This morning we are heading to Grise Fjord at 76° 25´ North, 82° 54´ West. It is known by the Inuit as Aujuittuq, ‘a place that never thaws’. It is the most northerly community in this region. There are only two other settlements on Ellesmere Island such as Eureka and Alert which has a decaying Distant Early Warning station from the Cold War.
At 5:00 a.m. in Glacier Fjord we encountered sea ice, some of it scraping along the hull of the ship and by 8:00 a.m. at a speed of 2 knots we encountered more substantial ice. We are continuing our journey with about 30 miles to go across the Lancaster Sound to reach our destination for today.
We are not on our planned course at the moment. At this time of year summer is drawing to a close and the ice begins to freeze across narrow inlets. It is this concentration of ice around our destination that has caused us to divert for today. Last evening, at the briefing, we were informed that Grise Fjord had ‘do-able ice’ and that if the ice towards Resolute and Cambridge Bay broke up even further as it has started to do we could get back more or less on track. We are hoping for a disembarkation at Resolute Bay if nothing else happens with the ice. We have to wait for the ice reports at the briefing this evening.
Grise Fjord or Pig Fjord was given its name by the Norwegian leader, Otto Sverdrup, of the second Fram expedition of 1898 when the call of the walrus reminded him of the sound of pigs.

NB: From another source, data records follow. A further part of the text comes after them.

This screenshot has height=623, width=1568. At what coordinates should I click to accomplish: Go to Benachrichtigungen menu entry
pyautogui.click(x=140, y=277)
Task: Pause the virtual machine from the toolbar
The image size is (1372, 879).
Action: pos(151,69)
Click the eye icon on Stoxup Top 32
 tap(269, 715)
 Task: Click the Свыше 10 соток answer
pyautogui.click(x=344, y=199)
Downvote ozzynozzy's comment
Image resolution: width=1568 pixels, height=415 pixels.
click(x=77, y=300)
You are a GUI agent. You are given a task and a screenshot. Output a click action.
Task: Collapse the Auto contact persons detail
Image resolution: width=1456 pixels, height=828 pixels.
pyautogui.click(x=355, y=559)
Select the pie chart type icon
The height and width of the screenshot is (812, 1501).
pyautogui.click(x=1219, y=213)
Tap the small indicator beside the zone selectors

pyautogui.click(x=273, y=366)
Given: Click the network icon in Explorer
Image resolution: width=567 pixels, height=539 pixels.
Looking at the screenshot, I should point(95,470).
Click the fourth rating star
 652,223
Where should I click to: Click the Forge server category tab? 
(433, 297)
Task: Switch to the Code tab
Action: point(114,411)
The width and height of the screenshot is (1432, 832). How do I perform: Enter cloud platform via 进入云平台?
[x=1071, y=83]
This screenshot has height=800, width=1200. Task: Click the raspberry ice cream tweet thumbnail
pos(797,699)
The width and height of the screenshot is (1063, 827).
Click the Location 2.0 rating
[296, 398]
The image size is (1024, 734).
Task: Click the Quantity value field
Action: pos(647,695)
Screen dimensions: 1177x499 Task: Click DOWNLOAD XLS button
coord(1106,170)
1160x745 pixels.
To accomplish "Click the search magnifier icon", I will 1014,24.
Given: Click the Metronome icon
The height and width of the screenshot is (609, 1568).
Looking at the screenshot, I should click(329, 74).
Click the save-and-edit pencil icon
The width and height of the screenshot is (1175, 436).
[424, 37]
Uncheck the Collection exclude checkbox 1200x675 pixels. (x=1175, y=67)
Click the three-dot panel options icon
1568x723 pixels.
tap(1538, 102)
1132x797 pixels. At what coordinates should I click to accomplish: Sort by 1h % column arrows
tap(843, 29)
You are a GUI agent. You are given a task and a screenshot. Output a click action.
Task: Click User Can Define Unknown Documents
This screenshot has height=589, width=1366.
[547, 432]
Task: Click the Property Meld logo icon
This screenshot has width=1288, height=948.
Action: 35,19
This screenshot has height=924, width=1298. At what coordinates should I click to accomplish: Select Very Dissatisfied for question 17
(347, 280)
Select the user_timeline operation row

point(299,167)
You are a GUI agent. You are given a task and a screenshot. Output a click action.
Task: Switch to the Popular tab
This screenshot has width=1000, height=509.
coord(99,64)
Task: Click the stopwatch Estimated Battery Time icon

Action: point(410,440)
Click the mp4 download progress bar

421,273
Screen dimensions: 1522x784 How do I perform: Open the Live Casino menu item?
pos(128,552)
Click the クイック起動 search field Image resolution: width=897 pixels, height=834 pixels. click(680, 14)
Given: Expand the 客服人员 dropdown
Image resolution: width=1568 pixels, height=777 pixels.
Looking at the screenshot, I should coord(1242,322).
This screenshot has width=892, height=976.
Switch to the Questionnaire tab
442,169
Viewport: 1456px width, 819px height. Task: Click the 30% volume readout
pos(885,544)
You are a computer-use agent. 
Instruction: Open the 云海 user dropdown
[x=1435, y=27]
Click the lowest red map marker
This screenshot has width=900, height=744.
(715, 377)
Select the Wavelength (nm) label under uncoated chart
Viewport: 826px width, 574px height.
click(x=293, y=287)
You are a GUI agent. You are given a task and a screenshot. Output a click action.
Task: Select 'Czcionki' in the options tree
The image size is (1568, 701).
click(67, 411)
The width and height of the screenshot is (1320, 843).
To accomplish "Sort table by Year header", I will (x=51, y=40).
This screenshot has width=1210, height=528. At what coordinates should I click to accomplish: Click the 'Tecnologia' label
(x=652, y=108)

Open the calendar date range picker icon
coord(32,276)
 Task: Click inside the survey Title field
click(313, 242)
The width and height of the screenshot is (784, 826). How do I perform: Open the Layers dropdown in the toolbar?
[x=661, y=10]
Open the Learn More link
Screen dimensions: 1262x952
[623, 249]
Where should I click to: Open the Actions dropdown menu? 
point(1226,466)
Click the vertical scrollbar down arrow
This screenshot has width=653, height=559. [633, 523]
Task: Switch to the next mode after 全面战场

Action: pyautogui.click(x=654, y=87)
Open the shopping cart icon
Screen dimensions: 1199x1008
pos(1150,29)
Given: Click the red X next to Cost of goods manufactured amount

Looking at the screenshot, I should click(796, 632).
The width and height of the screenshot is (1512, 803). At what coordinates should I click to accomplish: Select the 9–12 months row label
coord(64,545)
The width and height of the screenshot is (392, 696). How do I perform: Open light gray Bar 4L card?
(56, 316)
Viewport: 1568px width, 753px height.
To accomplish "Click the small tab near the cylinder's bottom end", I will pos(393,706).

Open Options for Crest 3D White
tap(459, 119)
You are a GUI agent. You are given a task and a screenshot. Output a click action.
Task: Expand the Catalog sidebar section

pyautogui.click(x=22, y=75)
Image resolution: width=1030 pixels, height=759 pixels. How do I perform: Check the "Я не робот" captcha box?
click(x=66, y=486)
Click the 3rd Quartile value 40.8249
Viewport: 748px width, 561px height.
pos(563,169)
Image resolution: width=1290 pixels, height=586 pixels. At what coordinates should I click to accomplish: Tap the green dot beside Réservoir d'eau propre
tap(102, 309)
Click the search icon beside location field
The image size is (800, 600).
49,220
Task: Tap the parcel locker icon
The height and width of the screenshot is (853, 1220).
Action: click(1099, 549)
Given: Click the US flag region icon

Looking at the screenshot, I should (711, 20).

This expedition spent four winters in the ice here having been prevented from going any further north. By 1902 when this expedition was over, the team had made these polar expedition records:
762 days in tents
18,000km of deg sled work
mapped Jones Sound
discovered 3 islands and claimed them for Norway
mapped Cornwall Island
added 250,000 sq km of new land to the blanks on existing maps
discovered more than 2000 plants and plankton
mapped Ellesmere Island
created a 5 volume scientific report with many popular books for public consumption on the back of this.
The Fram expeditions were sponsored by private companies who saw any success as a means of promoting their brand. The first Fram expedition of 1893 set a record of reaching the furthest north at 86deg 14min. The spinoff from this was the Nansen Brand on such things as Arctic Salmon and beer. Publishers even super-imposed his head on the male characters of the ancient saga stories. The second expedition was sponsored by the Ringnes Company, the largest brewery in Norway. Not only was the brewery’s name on beer but Sverdrup named two islands found after the two brothers. Today they are called Ellef Ringnes Island and Amund Ringnes Island. Sverdrup named a vast expanse of the region after himself.
The first Fram expedition had massive coverage in Norwegian newspapers and massive crowds lined the streets of Oslo when the expedition returned. The second expedition was more scientific and the general public were not as interested. This is similar to what happened during the Apollo Moon Program. The crew of Apollo 11 were heroes but when the television camera on Apollo 12 was pointed at the sun and ruined the general public were no longer interested. Returning to the Fram, all of the experiences of the first two missions were used by Amundsen on the third expedition when he successfully reached the South Pole. The general public were ‘back on board’ as thousands welcomed the team home. In the Apollo Program it was the rescue of the crew of Apollo 13 that put the public back on board.
We participated in a landing at Grise Fjord. Walking up the rocky beach it was obvious that we were in a very special and challenging location. The steep beach was topped with the remains of sea ice and the village was surrounded by high, black, rugged and snow dusted mountains all backed by the glacier. 130 people live here and we were fortunate to meet some of them and the Leaders of the community who had allowed us to land at very short notice. Again the buildings were above the ground and all services above the tundra. The latest and possibly the last delivery by bulk carrier had recently taken place so crates, pallets and containers were awaiting collection and distribution.
Grise Fjord was first settled in 1953 when Canada moved 8 Inuit families to Ellesmere Island to strengthen its claim over the High Arctic. The remnants of their old village and campsites are amongst the rocks but a little difficult to see. We were invited to the Community Hall to witness a short cultural event.